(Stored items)
__________
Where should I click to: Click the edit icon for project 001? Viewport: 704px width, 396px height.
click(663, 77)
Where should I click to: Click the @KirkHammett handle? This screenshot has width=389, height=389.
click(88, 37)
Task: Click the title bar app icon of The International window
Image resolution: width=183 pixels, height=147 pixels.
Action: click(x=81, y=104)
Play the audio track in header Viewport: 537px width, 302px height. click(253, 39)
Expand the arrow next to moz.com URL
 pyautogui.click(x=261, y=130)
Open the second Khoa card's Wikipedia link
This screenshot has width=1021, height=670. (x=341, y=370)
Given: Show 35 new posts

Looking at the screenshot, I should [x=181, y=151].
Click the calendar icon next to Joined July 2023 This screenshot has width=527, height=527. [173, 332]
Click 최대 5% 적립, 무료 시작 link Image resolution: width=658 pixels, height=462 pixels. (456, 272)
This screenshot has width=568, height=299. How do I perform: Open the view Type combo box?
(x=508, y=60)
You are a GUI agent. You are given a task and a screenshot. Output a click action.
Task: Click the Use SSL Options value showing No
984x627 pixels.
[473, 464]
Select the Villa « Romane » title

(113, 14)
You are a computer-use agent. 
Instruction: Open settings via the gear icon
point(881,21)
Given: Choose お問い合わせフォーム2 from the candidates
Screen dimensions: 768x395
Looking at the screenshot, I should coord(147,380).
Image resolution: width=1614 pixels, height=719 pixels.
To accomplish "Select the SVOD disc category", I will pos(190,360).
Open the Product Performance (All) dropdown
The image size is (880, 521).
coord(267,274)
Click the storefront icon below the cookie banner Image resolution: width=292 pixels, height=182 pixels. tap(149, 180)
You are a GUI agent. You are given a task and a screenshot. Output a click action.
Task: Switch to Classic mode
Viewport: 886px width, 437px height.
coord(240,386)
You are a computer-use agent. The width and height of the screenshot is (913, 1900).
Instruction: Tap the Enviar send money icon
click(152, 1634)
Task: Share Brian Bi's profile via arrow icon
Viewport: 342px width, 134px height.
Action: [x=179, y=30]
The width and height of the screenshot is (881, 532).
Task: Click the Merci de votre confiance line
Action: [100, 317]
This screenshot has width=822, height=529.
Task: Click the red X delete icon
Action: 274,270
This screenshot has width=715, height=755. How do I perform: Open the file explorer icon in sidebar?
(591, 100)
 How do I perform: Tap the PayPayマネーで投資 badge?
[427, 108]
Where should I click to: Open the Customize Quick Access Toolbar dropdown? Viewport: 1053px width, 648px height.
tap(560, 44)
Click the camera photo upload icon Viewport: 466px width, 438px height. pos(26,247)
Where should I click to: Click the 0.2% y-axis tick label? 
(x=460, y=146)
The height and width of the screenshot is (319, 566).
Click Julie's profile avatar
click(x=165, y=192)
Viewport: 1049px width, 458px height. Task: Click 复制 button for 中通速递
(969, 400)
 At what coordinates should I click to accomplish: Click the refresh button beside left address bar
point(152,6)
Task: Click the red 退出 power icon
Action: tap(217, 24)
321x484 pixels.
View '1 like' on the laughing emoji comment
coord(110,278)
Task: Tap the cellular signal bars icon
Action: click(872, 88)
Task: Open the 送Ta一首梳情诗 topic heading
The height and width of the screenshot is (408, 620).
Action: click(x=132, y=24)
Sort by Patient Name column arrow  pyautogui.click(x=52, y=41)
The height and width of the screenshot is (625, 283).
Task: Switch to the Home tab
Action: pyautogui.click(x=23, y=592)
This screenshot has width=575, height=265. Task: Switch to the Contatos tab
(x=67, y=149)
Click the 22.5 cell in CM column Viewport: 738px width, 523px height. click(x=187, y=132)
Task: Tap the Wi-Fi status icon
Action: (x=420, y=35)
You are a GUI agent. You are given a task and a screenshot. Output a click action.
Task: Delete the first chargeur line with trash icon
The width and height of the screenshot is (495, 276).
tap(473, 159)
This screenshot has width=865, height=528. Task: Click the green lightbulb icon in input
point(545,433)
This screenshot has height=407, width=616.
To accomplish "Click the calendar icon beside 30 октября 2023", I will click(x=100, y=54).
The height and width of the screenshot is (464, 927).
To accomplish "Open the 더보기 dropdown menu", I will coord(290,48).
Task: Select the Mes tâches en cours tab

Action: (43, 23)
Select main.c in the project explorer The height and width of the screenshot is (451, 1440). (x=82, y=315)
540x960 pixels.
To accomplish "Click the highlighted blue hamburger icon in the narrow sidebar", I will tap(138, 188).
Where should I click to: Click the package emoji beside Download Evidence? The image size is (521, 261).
__________
» What needs to be done
Write only the number of lines above that contain "computer".

» Final answer
2